***** Supplied material
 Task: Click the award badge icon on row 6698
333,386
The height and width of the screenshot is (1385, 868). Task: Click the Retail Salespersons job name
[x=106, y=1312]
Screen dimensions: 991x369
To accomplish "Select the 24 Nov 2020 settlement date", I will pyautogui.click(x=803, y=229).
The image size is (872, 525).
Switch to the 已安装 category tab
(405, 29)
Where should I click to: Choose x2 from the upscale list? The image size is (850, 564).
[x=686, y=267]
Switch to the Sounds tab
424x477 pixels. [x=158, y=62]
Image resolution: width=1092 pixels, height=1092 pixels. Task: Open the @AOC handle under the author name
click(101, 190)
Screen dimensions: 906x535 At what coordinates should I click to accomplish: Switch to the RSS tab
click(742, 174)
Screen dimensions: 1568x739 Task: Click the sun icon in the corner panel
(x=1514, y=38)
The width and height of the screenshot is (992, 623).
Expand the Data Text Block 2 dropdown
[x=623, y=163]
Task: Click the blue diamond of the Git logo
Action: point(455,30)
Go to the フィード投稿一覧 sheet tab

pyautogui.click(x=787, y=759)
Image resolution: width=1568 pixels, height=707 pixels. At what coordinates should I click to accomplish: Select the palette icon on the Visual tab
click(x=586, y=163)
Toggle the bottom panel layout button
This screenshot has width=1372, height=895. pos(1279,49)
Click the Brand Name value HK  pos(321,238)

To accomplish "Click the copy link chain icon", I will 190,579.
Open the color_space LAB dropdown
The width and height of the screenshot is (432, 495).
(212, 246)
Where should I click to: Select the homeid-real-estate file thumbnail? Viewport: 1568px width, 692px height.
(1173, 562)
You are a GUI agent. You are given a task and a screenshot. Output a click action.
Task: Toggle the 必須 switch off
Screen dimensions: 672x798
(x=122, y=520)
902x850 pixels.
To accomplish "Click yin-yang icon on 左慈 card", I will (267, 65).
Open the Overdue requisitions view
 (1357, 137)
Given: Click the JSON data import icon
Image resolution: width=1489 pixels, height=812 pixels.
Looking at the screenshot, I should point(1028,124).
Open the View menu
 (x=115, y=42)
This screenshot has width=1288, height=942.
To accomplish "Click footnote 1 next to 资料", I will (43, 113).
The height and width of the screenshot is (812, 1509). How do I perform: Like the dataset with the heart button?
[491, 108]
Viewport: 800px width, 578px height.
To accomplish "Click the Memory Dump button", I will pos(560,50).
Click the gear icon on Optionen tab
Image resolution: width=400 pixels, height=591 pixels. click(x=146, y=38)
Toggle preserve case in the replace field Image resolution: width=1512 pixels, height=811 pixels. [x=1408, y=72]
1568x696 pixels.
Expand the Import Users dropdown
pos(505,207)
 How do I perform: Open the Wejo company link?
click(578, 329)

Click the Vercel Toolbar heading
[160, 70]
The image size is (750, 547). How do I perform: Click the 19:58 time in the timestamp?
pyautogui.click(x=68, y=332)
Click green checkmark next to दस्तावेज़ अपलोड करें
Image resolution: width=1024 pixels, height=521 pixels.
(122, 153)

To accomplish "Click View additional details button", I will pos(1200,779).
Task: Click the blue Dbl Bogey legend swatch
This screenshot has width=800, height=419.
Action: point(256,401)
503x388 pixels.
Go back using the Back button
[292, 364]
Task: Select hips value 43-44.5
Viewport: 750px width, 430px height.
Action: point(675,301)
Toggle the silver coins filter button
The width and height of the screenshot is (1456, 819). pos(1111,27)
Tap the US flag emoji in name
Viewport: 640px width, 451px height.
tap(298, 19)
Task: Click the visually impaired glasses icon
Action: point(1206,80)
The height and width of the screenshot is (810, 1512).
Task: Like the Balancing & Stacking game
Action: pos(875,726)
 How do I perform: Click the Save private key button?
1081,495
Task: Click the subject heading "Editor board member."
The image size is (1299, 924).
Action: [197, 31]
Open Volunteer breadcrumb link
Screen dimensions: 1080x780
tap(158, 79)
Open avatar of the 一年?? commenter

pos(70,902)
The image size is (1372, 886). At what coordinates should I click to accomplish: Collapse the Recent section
**********
Can you copy all of the material above line for line, with nothing changed?

Output of the exercise:
 Task: Click the award badge icon on row 6698
333,386
The height and width of the screenshot is (1385, 868). Task: Click the Retail Salespersons job name
[x=106, y=1312]
Screen dimensions: 991x369
To accomplish "Select the 24 Nov 2020 settlement date", I will pyautogui.click(x=803, y=229).
The image size is (872, 525).
Switch to the 已安装 category tab
(405, 29)
Where should I click to: Choose x2 from the upscale list? The image size is (850, 564).
[x=686, y=267]
Switch to the Sounds tab
424x477 pixels. [x=158, y=62]
Image resolution: width=1092 pixels, height=1092 pixels. Task: Open the @AOC handle under the author name
click(101, 190)
Screen dimensions: 906x535 At what coordinates should I click to accomplish: Switch to the RSS tab
click(742, 174)
Screen dimensions: 1568x739 Task: Click the sun icon in the corner panel
(x=1514, y=38)
The width and height of the screenshot is (992, 623).
Expand the Data Text Block 2 dropdown
[x=623, y=163]
Task: Click the blue diamond of the Git logo
Action: point(455,30)
Go to the フィード投稿一覧 sheet tab

pyautogui.click(x=787, y=759)
Image resolution: width=1568 pixels, height=707 pixels. At what coordinates should I click to accomplish: Select the palette icon on the Visual tab
click(x=586, y=163)
Toggle the bottom panel layout button
This screenshot has width=1372, height=895. pos(1279,49)
Click the Brand Name value HK  pos(321,238)

To accomplish "Click the copy link chain icon", I will 190,579.
Open the color_space LAB dropdown
The width and height of the screenshot is (432, 495).
(212, 246)
Where should I click to: Select the homeid-real-estate file thumbnail? Viewport: 1568px width, 692px height.
(1173, 562)
You are a GUI agent. You are given a task and a screenshot. Output a click action.
Task: Toggle the 必須 switch off
Screen dimensions: 672x798
(x=122, y=520)
902x850 pixels.
To accomplish "Click yin-yang icon on 左慈 card", I will (267, 65).
Open the Overdue requisitions view
 (1357, 137)
Given: Click the JSON data import icon
Image resolution: width=1489 pixels, height=812 pixels.
Looking at the screenshot, I should point(1028,124).
Open the View menu
 (x=115, y=42)
This screenshot has width=1288, height=942.
To accomplish "Click footnote 1 next to 资料", I will (43, 113).
The height and width of the screenshot is (812, 1509). How do I perform: Like the dataset with the heart button?
[491, 108]
Viewport: 800px width, 578px height.
To accomplish "Click the Memory Dump button", I will pos(560,50).
Click the gear icon on Optionen tab
Image resolution: width=400 pixels, height=591 pixels. click(x=146, y=38)
Toggle preserve case in the replace field Image resolution: width=1512 pixels, height=811 pixels. [x=1408, y=72]
1568x696 pixels.
Expand the Import Users dropdown
pos(505,207)
 How do I perform: Open the Wejo company link?
click(578, 329)

Click the Vercel Toolbar heading
[160, 70]
The image size is (750, 547). How do I perform: Click the 19:58 time in the timestamp?
pyautogui.click(x=68, y=332)
Click green checkmark next to दस्तावेज़ अपलोड करें
Image resolution: width=1024 pixels, height=521 pixels.
(122, 153)

To accomplish "Click View additional details button", I will pos(1200,779).
Task: Click the blue Dbl Bogey legend swatch
This screenshot has width=800, height=419.
Action: point(256,401)
503x388 pixels.
Go back using the Back button
[292, 364]
Task: Select hips value 43-44.5
Viewport: 750px width, 430px height.
Action: point(675,301)
Toggle the silver coins filter button
The width and height of the screenshot is (1456, 819). pos(1111,27)
Tap the US flag emoji in name
Viewport: 640px width, 451px height.
tap(298, 19)
Task: Click the visually impaired glasses icon
Action: point(1206,80)
The height and width of the screenshot is (810, 1512).
Task: Like the Balancing & Stacking game
Action: pos(875,726)
 How do I perform: Click the Save private key button?
1081,495
Task: Click the subject heading "Editor board member."
The image size is (1299, 924).
Action: [197, 31]
Open Volunteer breadcrumb link
Screen dimensions: 1080x780
tap(158, 79)
Open avatar of the 一年?? commenter

pos(70,902)
The image size is (1372, 886). At what coordinates should I click to accomplish: Collapse the Recent section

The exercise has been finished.